Uma das primeiras providências do médico foi conhecer de perto o trabalho do American Institute for Cancer Research, com sede nas imediações de Washington. Em 50 anos de atuação, o instituto já catalogou mais de 140 mil extratos de plantas e organismos marinhos. Deles, oito viraram drogas antitumorais, das quais três têm ampla aceitação do mercado: o taxol, a vincristina e a vinblastina. Em vez de desanimar com a dificuldade em obter resultados positivos na área, Drauzio decidiu investir na pesquisa, aproveitando a estrutura da escola flutuante que a universidade já havia criado na Amazônia. Ainda no contato inicial com a organização americana, onde Ivana posteriormente fez dois estágios, Drauzio soube da dificuldade em se trabalhar com plantas no Brasil. “Disseram-me que haviam desistido de estabelecer parcerias no Brasil, pois aqui as pesquisas com plantas seriam muito politizadas”, relata. Só quando começou a percorrer os corredores de Brasília atrás da licença para a pesquisa, que precisa ser renovada a cada ano, é que o médico se deu conta da gravidade do problema. “A burocracia é de matar”, reclama.

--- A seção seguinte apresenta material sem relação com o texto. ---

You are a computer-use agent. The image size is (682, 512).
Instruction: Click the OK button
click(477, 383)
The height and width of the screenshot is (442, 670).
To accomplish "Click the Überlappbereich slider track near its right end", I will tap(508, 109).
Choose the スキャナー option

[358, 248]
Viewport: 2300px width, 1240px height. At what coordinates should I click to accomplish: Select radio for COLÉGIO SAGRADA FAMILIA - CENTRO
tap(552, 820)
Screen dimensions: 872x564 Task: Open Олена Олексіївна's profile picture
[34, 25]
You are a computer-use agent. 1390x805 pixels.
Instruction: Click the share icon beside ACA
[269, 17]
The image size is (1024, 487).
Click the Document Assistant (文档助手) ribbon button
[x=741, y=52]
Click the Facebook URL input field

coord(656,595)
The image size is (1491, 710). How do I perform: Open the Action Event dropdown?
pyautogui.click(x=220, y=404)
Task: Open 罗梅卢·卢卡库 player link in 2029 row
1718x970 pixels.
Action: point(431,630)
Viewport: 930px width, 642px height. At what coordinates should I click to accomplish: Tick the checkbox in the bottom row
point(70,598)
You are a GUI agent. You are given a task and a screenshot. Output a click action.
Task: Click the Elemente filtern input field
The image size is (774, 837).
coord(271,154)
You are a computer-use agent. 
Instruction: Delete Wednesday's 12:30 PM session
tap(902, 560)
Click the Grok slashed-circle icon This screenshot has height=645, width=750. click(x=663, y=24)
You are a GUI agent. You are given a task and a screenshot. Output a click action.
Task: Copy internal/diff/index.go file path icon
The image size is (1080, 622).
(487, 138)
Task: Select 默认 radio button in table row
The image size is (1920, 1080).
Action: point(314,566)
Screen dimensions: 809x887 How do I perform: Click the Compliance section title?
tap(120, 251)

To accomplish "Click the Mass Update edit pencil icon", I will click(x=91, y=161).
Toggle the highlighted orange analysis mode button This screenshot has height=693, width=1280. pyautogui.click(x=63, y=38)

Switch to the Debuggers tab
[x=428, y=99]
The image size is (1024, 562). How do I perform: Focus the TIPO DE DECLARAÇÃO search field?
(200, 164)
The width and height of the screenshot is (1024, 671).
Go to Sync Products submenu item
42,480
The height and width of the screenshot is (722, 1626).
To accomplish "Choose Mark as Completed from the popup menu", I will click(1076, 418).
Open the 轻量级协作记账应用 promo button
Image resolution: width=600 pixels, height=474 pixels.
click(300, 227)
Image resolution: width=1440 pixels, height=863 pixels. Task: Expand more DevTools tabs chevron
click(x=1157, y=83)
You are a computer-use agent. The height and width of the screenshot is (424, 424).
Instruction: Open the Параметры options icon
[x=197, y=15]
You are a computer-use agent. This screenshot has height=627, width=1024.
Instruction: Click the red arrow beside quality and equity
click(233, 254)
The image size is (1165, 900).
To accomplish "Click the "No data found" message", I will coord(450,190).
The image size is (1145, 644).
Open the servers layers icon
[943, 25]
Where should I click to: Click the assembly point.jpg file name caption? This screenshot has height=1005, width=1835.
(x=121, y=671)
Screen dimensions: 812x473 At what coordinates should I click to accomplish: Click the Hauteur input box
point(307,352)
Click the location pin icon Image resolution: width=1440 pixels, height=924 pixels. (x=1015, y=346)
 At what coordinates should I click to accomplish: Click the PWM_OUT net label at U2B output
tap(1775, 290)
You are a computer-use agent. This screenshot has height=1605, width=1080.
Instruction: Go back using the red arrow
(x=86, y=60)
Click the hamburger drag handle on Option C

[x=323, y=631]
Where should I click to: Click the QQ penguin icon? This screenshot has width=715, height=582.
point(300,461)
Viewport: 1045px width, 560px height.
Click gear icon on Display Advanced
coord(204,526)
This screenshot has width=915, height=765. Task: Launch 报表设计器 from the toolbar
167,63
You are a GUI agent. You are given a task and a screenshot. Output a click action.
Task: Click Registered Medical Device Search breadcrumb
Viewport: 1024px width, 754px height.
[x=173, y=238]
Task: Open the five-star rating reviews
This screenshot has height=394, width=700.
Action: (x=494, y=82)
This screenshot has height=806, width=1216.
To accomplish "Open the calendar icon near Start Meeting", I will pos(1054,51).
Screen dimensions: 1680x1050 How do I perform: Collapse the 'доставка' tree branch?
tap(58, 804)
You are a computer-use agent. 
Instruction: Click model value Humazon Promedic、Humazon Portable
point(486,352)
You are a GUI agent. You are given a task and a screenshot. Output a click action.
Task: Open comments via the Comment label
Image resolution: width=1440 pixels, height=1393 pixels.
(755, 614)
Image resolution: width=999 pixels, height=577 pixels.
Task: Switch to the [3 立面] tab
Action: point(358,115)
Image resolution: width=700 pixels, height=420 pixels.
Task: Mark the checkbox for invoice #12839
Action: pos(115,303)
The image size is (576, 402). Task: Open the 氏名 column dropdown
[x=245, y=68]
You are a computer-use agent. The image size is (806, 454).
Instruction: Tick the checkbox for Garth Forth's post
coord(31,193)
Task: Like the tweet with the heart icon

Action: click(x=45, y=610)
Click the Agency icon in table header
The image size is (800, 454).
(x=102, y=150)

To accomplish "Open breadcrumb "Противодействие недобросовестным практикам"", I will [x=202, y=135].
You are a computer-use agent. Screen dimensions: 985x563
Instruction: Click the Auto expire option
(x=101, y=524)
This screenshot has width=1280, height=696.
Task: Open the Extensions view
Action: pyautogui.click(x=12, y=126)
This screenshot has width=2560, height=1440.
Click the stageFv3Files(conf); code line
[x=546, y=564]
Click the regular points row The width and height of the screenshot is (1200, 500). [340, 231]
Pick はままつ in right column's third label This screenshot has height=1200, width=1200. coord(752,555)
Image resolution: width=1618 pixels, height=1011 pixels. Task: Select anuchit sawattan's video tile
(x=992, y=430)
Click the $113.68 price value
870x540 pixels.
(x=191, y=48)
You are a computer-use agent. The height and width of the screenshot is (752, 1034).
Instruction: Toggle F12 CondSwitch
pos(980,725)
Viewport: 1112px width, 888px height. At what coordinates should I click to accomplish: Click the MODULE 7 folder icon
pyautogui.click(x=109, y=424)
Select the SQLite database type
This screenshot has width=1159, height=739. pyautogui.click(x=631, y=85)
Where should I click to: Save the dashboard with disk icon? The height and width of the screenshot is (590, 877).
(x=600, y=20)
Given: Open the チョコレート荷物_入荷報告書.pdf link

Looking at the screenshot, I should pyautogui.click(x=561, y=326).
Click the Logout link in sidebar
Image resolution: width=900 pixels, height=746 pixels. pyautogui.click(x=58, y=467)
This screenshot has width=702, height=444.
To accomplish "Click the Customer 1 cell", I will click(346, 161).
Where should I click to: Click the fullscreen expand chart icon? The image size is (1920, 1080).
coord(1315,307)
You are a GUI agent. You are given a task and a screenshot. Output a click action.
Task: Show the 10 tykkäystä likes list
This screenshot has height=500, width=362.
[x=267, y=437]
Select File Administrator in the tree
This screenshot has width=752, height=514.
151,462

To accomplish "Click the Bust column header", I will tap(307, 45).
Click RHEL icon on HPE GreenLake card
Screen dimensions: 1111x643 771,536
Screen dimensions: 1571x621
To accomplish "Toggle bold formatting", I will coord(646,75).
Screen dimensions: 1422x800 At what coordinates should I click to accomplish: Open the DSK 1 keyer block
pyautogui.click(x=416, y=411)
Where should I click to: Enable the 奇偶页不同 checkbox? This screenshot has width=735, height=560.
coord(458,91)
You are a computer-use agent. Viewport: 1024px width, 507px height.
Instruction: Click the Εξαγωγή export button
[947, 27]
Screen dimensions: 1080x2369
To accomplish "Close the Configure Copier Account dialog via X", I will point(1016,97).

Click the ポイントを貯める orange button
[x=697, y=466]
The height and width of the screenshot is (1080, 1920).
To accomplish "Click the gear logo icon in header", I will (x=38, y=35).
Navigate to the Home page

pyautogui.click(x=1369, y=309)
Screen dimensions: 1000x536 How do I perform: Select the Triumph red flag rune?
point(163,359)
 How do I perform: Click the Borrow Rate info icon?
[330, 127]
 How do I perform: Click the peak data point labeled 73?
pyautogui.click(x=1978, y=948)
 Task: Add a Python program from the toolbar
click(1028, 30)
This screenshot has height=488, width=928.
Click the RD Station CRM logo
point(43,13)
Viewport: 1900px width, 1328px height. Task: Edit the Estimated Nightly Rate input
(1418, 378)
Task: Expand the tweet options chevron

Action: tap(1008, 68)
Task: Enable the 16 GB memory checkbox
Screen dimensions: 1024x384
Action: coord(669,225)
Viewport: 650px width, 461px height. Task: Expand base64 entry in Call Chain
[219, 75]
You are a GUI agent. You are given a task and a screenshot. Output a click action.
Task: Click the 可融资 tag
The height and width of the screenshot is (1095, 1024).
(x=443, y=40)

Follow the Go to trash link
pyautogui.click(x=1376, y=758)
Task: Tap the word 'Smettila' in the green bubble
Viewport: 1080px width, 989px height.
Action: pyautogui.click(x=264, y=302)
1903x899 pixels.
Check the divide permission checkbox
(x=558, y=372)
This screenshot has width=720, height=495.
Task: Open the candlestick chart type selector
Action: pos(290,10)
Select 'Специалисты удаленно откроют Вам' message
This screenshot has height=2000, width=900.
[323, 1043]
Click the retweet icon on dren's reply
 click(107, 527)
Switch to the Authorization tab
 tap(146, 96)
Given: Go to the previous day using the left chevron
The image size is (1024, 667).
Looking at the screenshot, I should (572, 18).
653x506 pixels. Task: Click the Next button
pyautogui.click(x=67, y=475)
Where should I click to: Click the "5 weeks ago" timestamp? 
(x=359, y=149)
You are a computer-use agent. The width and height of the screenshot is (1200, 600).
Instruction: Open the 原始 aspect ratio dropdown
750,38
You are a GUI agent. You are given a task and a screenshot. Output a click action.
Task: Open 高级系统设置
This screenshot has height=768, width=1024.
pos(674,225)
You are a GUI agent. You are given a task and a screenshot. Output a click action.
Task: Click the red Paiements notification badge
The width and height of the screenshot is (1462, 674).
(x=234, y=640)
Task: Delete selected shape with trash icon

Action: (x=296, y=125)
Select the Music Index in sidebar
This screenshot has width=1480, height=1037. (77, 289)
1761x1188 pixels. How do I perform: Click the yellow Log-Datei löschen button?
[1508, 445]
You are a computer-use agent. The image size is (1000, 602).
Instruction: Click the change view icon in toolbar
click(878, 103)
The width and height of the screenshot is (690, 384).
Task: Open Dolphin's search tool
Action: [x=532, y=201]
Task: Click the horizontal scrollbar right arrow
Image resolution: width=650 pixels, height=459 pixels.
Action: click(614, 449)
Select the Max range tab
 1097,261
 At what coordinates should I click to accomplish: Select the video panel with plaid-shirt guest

Herbário – Quem vê o médico navegando com sua equipe pelo rio Negro não consegue imaginá-lo, de terno e gravata, batendo à porta de gabinetes do cerrado. “Brasília é a pior parte do projeto”, diz. “Em compensação, a uma hora de barco de Manaus a mata parece estar como há centenas de anos.” No meio da floresta, na hora de localizar e classificar as plantas, a dupla infalível do grupo é formada pelo botânico Alexandre Adalardo de Oliveira e pelo mateiro Luiz Fernandes Coelho. Com doutorado pela USP em diversidade das árvores na Amazônia, o botânico de 35 anos também é curador do herbário da Unip e autor do livro Florestas do rio Negro, em parceria com Douglas Daly, do New York Botanical Garden. “No projeto, minha parte é fazer a identificação científica do material, que precisa ter uma coleção de referência”, conta o botânico. “Se surgir alguma dúvida sobre o material de um determinado extrato, a mostra do herbário resolve a questão.” O herbário que ele organiza já tem mais de cinco mil plantas. No laboratório, cujos equipamentos custaram cerca de US$ 100 mil, já foram produzidos 1.300 extratos. Com custo similar e financiamento da Fapesp, a Fundação de Amparo à Pesquisa do Estado de São Paulo, o projeto acaba de ganhar um novo laboratório, de triagem de extratos ativos contra células tumorais. Pequena, mas combativa, a equipe de Drauzio vibra a cada nova conquista. Na última expedição, não encontrou a anonácea que tanto procurava, embora o GPS, instrumento de localização por satélite, indicasse com precisão o lugar onde uma amostra da planta havia sido coletada anteriormente. O problema é que o rio Negro estava pelo menos três metros acima do nível. Mês que vem, na nova expedição, eles tentam de novo.